Genre: Teen thriller
The pitch: Kale Brecht (Shia LaBeouf), a likeable but troubled teen under house arrest, turns self-appointed neighborhood watch and suspects the guy next door (David Morse) of being a murderer.
Flesh factor: The moody hottie-next-door (Sarah Roemer) flounces around in a barely there bikini in extreme close-up – all to reflect the evils of voyeurism, of course.
Body count: About five, some of which are in ghoulish states of decomposition, like they belong in a tomb in an Indiana Jones movie.
Money shots: The prologue features a shocking, lethal accident worthy of the Final Destination franchise. Kale uses string and garden gnomes to figure out how far he can go before his ankle bracelet goes off. The hottie uses a picture phone to keep the neighbor under surveillance while shopping. An intrepid teen searches the improbably vast sub-basements and murder holes beneath an ordinary-looking suburban house.
Product placement: Kale's mother (The Matrix's Carrie-Anne Moss) cuts off his iTunes and Xbox subscriptions, but not before we see him playing Tom Clancy's Ghost Recon. Kale shares a Coke and a smile with a parent in a suspiciously idyllic early scene.
Best line: "Why does he want his privacy?" asks Kale, inadvertently suggesting that the right to privacy no longer exists.
Worst line: "That's either the creepiest or the sweetest thing I've ever heard," says the hottie after Kale tries to explain away his stalkerish behavior.
conspicuous pop songs: Kale lazes around in his filthy room listening to Afroman's "Because I Got High." Kale uses a deafening version of Minnie Riperton's "Lovin' You" to disrupt the hottie's pool party. System of a Down's "Lonely Day" captures Kale's self-pity with such grammatically awful lyrics as "It's the most loneliest day of my life."
Better than Rear Window?: No. Of course, it's not a credited remake of the Alfred Hitchcock classic, and Disturbia doesn't even have the courtesy to show a clip from the film in homage, like Thelma Ritter saying, "We've become a nation of Peeping Toms." But it's the same plot, only with half the interest but twice the attempted "shocks" as Rear Window.
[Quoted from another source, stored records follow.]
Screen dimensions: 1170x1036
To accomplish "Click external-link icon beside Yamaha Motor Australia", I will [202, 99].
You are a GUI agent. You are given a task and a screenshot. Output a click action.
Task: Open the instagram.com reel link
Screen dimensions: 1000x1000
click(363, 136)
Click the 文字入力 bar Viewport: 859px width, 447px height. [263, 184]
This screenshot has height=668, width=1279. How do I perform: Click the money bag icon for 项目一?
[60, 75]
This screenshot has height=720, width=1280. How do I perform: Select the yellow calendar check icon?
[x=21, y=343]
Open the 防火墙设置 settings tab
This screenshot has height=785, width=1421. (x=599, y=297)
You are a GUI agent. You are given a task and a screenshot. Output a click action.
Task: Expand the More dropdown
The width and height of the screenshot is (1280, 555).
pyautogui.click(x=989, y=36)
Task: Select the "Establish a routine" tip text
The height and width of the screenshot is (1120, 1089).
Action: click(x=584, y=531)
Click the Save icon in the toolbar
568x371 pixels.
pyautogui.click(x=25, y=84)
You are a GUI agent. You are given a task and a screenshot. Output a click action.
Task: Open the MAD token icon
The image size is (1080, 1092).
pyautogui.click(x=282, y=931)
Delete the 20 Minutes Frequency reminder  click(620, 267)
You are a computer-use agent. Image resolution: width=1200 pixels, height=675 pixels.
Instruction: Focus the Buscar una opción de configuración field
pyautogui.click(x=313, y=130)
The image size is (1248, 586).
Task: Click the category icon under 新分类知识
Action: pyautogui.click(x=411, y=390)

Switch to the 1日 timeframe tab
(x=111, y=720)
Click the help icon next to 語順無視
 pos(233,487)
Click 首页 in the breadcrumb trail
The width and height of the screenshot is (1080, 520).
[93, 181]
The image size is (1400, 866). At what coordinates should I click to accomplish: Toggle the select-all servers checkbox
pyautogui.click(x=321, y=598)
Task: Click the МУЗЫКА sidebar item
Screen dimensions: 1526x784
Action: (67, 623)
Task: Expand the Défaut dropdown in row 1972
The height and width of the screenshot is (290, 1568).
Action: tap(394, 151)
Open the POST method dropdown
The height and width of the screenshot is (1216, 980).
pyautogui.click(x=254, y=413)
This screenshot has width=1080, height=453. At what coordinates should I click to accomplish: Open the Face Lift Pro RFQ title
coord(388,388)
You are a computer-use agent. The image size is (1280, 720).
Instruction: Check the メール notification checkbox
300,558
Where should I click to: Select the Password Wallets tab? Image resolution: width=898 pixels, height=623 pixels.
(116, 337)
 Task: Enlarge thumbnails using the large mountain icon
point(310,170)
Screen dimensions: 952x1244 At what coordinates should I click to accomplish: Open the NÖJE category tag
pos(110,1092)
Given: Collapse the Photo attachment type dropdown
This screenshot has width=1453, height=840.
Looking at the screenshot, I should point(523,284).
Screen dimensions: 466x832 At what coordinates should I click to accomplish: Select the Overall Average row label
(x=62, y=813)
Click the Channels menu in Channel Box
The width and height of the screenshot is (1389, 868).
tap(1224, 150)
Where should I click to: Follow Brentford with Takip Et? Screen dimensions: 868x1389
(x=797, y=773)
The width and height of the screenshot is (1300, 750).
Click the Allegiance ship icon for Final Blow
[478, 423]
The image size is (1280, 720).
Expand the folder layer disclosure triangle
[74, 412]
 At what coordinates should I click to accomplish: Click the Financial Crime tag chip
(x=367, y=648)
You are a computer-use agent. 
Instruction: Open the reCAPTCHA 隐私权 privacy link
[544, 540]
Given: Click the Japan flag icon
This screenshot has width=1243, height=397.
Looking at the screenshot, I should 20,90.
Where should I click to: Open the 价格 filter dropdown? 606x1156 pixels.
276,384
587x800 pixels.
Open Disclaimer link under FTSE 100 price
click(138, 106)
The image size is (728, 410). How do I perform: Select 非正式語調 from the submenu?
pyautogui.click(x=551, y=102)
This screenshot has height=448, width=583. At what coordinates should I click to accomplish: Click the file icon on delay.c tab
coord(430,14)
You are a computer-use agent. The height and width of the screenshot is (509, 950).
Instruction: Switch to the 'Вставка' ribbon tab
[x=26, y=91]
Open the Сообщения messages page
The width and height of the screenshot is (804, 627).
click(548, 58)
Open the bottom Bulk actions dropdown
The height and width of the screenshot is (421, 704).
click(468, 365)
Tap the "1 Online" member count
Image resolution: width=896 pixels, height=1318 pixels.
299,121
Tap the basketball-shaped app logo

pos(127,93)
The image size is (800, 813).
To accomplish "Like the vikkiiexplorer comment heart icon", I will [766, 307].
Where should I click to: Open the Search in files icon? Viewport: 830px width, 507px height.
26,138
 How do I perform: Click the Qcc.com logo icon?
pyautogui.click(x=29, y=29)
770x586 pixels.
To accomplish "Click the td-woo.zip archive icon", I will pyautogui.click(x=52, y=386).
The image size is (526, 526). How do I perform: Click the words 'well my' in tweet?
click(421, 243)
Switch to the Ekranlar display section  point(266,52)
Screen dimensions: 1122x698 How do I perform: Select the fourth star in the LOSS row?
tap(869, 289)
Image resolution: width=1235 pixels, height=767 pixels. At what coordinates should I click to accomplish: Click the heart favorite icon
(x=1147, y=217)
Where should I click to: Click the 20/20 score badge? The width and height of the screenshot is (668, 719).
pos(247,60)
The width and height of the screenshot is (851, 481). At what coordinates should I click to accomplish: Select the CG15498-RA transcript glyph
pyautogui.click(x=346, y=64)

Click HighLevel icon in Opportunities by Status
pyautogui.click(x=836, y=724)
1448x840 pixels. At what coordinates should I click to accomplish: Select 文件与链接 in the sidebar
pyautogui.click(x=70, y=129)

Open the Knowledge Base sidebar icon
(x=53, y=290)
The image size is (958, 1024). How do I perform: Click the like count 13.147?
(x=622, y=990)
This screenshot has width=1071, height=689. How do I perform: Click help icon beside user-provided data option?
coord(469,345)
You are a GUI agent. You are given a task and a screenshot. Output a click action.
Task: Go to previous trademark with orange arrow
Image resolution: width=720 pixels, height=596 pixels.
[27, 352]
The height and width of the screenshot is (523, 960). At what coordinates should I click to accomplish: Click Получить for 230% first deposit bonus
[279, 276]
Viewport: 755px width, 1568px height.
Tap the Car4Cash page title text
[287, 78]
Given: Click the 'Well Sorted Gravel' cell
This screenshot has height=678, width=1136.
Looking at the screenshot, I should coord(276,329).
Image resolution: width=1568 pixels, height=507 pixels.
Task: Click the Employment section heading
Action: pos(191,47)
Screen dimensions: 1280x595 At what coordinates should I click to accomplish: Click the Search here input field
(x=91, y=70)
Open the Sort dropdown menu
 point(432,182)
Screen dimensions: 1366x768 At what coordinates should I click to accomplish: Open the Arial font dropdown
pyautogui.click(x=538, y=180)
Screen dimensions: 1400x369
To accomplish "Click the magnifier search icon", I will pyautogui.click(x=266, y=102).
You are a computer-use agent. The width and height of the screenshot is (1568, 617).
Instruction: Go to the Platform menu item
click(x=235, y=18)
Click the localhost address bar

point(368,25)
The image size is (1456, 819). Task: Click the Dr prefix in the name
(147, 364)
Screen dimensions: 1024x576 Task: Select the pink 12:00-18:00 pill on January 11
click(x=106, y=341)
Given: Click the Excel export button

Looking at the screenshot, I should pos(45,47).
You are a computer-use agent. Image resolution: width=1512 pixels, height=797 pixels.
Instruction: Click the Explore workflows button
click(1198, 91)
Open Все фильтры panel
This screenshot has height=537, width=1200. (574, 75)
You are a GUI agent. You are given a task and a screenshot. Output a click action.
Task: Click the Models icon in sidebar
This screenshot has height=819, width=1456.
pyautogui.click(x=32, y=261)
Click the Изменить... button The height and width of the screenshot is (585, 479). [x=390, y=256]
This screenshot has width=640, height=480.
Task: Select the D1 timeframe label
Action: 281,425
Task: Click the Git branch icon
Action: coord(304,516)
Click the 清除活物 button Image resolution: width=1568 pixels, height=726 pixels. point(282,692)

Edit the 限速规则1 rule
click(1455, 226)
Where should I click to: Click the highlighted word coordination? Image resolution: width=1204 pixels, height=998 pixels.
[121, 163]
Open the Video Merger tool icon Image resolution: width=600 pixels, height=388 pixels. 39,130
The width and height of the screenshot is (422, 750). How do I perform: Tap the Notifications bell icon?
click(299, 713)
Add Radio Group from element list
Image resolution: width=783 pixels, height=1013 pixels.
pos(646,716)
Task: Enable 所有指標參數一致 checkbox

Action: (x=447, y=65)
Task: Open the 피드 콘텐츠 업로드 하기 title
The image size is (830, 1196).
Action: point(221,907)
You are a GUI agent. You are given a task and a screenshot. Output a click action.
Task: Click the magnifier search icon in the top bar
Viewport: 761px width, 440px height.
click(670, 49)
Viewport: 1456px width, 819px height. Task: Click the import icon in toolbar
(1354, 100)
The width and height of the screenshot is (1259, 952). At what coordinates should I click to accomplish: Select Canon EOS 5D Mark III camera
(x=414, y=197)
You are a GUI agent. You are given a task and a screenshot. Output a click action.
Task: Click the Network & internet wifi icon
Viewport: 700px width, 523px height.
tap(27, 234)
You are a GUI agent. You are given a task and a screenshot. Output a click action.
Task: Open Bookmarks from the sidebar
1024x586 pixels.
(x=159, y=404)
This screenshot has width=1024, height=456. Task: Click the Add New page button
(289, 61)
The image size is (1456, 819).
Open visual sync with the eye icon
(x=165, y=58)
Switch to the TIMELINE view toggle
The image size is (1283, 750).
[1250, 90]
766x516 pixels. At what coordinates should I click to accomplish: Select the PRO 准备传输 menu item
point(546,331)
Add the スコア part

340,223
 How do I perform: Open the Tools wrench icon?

The bottom line: Director D.J. Caruso proves interested in the voyeuristic POV shots of the premise, at least as a technical exercise, and LaBeouf and Morse lend snap to their roles. Derivative as it may be, Disturbia persuasively argues that the time may be ripe to revisit Rear Window's themes, thanks to advances in picture phone, digital camera and other gadgets of the YouTube generation.
Disturbia. 3 stars. Directed by D.J. Caruso. Stars Shia LaBeouf, Sarah Roemer. PG-13. Opens Fri., April 13. At area theaters.